Our very tricky forecast remains a nail biter as the storm begins to develop off the Carolina coast. A large plume of moisture extends from the Eastern Pacific to the Western Atlantic and two disturbances are dropping in from the NW helping to form the storm. After careful analysis of Water Vapor satellite and observations as well as forecast model guidance, it seems that the more potent disturbance will likely arrive just in the nick of time for the Midcoast but a hair too late for everyone else.
This is the comparison I’m talking about with regards to the energy blasting through the Great Lakes. Notice the disturbance (marked here by the 534 dm contour line). It is a little farther behind the NAM forecast. These images are valid at the same time (5PM this evening). This is the critical energy that, when it gets here, will tilt the upper level trough negative which will intensify the storm and bring it west. This happens just a little too late for us.

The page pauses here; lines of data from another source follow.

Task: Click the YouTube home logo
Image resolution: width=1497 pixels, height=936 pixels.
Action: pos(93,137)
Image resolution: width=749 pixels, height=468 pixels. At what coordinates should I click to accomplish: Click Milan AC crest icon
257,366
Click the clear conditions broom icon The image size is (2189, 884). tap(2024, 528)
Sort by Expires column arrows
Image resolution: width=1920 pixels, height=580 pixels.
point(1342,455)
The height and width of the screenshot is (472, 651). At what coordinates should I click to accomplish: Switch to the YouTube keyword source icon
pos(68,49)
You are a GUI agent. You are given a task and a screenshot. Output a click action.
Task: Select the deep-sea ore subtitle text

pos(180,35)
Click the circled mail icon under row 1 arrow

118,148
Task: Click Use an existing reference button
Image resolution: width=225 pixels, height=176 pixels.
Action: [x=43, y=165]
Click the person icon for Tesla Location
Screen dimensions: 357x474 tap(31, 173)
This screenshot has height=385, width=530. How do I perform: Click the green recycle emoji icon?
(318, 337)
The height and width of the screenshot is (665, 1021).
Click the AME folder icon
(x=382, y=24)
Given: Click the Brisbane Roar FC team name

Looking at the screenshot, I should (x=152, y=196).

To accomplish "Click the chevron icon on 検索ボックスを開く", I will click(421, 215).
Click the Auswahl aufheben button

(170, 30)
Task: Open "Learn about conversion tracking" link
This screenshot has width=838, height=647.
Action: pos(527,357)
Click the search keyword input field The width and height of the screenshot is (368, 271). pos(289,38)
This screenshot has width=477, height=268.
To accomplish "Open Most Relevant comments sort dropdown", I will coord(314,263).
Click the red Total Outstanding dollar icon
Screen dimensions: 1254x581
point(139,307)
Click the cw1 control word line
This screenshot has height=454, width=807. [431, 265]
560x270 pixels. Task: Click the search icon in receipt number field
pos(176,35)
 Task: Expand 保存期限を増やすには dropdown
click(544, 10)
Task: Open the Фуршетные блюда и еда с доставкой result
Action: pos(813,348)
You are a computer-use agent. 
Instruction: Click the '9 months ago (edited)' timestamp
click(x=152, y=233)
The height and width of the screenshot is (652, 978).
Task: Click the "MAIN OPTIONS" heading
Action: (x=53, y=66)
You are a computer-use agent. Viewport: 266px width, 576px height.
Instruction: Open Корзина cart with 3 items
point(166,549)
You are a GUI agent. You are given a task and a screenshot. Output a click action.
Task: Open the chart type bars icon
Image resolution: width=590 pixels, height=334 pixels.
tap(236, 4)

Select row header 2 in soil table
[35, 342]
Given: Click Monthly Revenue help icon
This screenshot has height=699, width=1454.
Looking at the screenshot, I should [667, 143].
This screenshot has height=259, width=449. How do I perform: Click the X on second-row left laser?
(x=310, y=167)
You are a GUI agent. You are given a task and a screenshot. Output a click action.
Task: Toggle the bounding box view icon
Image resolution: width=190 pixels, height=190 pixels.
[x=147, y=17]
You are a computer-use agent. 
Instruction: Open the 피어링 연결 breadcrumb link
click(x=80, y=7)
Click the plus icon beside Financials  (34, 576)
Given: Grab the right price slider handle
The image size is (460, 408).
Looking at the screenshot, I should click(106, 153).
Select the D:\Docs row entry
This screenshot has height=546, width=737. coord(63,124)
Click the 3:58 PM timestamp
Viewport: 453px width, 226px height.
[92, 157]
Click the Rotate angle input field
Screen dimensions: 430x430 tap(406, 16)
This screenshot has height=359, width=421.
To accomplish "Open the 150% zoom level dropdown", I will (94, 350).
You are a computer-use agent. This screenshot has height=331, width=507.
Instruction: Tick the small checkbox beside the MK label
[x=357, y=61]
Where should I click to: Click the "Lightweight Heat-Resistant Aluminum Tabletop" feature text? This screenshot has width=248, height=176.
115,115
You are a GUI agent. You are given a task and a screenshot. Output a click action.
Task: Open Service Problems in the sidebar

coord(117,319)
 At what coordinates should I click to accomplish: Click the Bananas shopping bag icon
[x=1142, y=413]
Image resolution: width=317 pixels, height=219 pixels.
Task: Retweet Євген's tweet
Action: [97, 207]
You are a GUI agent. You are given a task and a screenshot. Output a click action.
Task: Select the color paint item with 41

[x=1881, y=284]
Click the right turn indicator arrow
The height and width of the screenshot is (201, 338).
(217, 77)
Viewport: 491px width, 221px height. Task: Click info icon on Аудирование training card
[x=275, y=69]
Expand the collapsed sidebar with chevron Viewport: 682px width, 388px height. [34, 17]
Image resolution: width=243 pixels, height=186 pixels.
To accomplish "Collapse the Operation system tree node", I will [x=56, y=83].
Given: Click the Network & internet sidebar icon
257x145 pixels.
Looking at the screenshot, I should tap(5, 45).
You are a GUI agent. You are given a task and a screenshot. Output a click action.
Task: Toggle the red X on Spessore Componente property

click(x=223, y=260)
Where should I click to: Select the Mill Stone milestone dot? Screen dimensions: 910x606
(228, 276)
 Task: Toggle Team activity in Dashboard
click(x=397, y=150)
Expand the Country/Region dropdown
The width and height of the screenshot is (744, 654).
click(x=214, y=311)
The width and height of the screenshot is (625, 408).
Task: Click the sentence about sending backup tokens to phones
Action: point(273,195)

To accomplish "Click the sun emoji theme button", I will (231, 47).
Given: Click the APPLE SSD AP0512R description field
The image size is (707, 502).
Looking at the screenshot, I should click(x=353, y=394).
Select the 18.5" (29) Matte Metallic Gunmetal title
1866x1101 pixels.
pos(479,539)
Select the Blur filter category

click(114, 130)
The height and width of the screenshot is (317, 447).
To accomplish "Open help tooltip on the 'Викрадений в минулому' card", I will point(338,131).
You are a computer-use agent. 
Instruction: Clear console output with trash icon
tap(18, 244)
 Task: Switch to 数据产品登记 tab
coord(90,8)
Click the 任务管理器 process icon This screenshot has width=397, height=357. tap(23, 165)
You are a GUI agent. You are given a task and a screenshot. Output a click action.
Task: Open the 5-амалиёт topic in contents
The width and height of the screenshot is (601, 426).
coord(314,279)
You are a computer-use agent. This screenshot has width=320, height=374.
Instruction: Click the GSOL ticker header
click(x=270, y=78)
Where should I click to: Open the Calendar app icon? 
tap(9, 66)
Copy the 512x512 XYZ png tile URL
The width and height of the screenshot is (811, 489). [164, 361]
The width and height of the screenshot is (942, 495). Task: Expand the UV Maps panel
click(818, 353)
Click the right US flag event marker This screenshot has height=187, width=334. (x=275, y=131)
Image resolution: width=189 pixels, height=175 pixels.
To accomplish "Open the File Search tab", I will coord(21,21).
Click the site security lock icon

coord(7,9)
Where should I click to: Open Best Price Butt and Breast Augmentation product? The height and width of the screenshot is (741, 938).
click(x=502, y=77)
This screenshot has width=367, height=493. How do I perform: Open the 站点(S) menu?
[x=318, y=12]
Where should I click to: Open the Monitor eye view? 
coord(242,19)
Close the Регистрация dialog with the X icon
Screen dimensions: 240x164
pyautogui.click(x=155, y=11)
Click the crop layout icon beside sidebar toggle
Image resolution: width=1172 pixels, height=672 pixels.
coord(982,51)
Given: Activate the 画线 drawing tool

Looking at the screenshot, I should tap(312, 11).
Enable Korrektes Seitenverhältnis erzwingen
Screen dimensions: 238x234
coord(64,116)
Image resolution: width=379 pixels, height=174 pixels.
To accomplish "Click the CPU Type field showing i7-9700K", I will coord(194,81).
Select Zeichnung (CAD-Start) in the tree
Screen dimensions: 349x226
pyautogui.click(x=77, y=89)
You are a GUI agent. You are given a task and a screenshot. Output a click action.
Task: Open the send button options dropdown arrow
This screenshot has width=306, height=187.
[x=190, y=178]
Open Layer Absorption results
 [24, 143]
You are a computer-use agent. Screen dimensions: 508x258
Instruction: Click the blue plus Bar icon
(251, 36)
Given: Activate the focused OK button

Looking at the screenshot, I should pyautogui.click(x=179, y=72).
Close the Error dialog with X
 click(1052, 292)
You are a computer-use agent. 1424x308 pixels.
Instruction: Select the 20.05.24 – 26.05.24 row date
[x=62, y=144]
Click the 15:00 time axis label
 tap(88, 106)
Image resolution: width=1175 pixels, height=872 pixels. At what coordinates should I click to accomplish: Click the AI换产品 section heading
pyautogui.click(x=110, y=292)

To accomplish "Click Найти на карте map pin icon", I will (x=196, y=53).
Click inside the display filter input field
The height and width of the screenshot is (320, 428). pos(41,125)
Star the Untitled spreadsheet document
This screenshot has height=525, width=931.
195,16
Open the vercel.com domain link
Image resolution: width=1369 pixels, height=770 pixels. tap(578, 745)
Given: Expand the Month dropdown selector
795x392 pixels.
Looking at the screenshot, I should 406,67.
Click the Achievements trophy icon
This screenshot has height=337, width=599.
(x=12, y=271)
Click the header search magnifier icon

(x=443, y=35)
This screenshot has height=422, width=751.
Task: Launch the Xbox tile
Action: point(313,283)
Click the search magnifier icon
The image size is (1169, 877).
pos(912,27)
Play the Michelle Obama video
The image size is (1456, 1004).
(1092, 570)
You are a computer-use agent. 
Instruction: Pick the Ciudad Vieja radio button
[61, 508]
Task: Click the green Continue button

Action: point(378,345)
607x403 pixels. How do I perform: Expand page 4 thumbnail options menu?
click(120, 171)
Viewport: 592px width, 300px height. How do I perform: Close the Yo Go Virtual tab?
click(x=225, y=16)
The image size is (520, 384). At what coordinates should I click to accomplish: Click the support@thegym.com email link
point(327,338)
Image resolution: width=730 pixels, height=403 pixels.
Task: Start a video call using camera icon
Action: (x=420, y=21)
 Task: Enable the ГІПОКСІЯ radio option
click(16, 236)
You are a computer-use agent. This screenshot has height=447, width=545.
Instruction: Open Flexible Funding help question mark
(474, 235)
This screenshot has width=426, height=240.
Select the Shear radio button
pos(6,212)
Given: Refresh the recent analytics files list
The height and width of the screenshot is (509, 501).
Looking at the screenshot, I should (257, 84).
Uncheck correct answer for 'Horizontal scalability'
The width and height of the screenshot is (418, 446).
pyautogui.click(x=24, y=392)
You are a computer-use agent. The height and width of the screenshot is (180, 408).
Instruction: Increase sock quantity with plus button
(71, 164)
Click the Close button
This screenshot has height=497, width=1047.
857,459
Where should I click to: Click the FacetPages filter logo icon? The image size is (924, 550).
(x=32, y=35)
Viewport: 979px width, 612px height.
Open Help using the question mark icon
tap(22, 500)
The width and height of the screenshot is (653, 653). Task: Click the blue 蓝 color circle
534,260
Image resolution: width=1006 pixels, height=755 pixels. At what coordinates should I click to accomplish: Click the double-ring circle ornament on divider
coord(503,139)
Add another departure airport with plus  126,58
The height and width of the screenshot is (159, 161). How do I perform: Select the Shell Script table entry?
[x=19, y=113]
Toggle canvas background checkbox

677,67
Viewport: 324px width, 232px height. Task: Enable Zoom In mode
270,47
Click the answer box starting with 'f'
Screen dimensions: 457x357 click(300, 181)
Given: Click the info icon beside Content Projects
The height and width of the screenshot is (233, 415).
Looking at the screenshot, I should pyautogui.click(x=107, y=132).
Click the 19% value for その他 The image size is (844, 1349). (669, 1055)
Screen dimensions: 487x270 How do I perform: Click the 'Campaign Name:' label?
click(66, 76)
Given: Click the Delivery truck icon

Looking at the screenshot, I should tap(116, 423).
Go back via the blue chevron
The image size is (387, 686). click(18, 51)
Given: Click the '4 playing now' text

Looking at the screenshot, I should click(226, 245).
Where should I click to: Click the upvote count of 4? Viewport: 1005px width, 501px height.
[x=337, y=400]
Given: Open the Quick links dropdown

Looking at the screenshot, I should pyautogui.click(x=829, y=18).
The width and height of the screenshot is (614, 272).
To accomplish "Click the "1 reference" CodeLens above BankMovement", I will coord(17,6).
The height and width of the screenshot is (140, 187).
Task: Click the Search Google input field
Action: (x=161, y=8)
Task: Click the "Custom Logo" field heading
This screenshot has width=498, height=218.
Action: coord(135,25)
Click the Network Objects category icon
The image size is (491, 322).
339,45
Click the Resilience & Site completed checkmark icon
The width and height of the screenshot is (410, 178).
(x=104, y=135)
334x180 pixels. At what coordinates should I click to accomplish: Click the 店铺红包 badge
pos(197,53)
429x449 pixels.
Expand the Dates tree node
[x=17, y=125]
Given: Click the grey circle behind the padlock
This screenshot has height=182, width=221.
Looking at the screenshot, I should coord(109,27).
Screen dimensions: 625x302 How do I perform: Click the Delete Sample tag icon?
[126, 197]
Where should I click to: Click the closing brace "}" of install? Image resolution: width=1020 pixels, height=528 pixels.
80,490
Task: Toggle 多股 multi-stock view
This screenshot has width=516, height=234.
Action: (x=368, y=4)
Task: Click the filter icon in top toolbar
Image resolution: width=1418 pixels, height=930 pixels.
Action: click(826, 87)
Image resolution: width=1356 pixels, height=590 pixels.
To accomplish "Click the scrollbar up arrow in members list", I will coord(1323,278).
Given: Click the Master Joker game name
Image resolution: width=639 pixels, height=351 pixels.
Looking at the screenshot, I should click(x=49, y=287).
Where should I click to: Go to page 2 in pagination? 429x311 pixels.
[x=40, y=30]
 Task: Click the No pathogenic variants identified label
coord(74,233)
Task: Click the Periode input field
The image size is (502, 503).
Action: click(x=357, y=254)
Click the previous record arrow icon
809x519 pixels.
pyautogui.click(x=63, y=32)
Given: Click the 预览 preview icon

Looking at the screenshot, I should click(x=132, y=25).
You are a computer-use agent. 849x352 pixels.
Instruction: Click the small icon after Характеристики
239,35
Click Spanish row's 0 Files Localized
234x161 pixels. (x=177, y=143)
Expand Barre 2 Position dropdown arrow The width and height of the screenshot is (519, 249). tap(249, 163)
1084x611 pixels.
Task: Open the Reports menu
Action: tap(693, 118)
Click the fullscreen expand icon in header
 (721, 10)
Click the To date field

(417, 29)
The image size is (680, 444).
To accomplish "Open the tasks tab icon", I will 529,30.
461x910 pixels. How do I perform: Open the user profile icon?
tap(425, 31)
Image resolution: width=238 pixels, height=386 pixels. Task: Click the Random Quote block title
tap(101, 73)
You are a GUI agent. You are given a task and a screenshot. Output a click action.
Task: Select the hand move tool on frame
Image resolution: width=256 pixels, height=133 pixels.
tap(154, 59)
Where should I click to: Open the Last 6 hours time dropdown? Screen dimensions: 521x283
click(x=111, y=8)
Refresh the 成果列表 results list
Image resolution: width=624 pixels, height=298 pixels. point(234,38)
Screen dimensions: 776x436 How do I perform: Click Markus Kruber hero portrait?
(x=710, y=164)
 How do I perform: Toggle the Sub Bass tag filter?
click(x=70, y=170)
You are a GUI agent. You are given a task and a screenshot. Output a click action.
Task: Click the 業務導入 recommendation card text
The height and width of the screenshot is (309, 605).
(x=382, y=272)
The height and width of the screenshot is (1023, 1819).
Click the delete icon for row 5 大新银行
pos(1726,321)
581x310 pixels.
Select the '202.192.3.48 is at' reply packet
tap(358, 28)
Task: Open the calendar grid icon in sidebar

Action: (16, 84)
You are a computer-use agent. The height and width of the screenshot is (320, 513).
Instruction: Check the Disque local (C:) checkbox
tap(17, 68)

Model guidance has backed off on snowfall amounts today, probably as they are sniffing this out. Given that even the most up to date guidance (18Z NAM used here) is too fast with this energy, I’ve opted to go even lower with my snow totals. Without the trough tilting negative, moisture cannot be wrapped west and precip won’t get much past the coast.
In terms of how this all goes down, snow will move in late tonight and be light to moderate through midday tomorrow before tapering off. Really this one only impacts the coast with the mountains and NW foothills seeing but a few flakes. Take a look at the simulated radar above. Those not in the blue (snow) during this loop likely escape with a few flakes, if any at all. The Midcoast could see some heavy snow bands as the storm passes by.
In terms of accumulation, this is what I’m thinking as of now. The Midcoast will see the most as it could get into the heavy bands and will be closer to the center of the storm. A sharp cutoff will occur somewhere near Brunswick but it will be impossible to pinpoint that until the snow is actually falling. West of that cutoff, an inch or so is expected while east of that cutoff several inches are likely. Areas near Camden/Rockland/Belfast are pretty likely to see more than 4″ and up to 6 or 7″ is possible should the banding set up right. Farther north and west, little is expected and the mountains could escape without a flake.
To give you a sense of how this storm has puzzled even the pros (not just me!), here was what the NWS in Gray thought we could see in the ‘best case scenario’ and ‘worse case scenario’ this morning. This is absolutely not intended to criticize their forecast, this is to show you how uncertain this forecast is. It’s always a good idea to be prepared for the worst case scenario even if it only happens one in every ten times.
All snow wraps up from west to east early tomorrow afternoon with temps rising into the low to mid 30’s and northerly winds strengthening.
This sets up part two of winter’s last stand which will feature snow, sleet, freezing rain, and cold rain to end the week. More details on that tomorrow.